Introducing FOMOE: Fast Opportunistic Mixture Of Experts (pronounced fomo).

The problem: Large Mixture of Experts (MoEs) need a lot of memory for weights (hundreds of GBs), which are typically stored in flash memory (eg NVMe). During inference, only a small fraction of these weights are needed, however you don't know which ones ahead of time. This makes inference completely impractical on consumer hardware since flash latencies are too high for random access patterns.

The solution: make most expert weight reads unnecessary.

First store the most common experts in GPU memory (VRAM) and keep an up-to-date rolling expert cache.
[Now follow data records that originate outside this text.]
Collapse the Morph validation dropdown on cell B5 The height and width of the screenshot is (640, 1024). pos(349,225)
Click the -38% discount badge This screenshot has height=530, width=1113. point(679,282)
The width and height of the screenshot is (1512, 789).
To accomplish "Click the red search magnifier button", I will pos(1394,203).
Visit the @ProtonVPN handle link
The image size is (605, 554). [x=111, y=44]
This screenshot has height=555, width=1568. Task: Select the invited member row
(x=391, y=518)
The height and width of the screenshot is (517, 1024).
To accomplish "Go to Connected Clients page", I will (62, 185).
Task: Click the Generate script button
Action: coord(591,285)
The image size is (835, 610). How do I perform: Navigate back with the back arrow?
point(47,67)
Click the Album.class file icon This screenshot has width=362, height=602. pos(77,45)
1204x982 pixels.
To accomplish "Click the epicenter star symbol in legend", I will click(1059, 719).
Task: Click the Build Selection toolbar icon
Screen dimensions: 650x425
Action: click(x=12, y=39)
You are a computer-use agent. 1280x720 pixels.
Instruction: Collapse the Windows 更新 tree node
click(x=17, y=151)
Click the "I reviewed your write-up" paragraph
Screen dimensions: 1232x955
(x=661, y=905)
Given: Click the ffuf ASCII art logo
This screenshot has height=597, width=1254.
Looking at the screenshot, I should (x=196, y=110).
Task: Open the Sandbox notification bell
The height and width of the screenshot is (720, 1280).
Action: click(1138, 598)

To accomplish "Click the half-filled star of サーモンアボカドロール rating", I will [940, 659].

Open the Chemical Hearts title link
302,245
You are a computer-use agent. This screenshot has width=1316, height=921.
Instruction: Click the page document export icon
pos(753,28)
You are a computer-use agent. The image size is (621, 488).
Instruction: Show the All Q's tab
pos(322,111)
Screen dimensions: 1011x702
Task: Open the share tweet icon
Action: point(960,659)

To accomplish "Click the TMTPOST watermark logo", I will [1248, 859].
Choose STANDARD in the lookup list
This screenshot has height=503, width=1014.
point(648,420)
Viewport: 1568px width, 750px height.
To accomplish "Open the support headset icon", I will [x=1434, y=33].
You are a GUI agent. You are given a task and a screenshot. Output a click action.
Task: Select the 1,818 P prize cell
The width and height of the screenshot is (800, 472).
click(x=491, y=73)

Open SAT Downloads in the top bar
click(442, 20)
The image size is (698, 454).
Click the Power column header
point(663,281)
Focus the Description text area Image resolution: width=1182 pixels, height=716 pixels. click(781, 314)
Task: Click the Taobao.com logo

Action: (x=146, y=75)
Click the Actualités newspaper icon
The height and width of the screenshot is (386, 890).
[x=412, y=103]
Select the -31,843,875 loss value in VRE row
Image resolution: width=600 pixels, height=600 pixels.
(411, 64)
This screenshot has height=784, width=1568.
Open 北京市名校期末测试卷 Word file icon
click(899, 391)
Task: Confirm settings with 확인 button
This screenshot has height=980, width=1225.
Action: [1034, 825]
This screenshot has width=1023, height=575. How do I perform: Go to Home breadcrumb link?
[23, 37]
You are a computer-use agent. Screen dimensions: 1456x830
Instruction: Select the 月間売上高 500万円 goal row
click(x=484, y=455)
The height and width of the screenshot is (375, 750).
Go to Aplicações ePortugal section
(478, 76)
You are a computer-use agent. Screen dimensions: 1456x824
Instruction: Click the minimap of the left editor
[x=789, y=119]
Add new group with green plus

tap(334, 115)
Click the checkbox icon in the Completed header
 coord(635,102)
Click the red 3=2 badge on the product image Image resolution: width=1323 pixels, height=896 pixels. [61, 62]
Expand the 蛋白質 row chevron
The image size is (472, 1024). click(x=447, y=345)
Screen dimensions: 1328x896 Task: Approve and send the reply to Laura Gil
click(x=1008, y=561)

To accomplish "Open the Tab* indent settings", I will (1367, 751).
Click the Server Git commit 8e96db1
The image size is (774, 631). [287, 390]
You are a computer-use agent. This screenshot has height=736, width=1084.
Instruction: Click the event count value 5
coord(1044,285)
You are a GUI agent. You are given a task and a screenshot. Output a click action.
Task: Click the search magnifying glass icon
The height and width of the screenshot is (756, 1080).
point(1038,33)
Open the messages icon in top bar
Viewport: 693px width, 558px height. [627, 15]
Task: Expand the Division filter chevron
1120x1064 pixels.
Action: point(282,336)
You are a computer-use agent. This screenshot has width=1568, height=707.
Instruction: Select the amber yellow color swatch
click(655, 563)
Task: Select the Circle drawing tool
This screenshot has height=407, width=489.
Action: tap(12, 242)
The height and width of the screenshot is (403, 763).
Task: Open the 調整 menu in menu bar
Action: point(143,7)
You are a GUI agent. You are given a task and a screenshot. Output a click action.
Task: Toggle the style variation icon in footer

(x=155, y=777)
With a 60% VRAM hit rate with a warm start, NVMe reads drop to 28% (other 12% served from DRAM). Add a dual GPU ping-pong architecture to overlap weight loading and compute, and you're already over 5 tok/s!

Can we do better without collapsing model accuracy? The insight: if two experts score similarly, the model barely notices which one runs.

An experimental feature called Cache-Aware Routing (CAR) reduces NVMe reads down to 7% by picking the next-best scoring expert already in VRAM or DRAM cache, within an acceptable threshold.

This can get us to ~9 tok/s with only a 3.5% drop in perplexity measured on wikitext.

The whole system is ~15K lines of Claude-driven C/HIP (with heavy human guidance).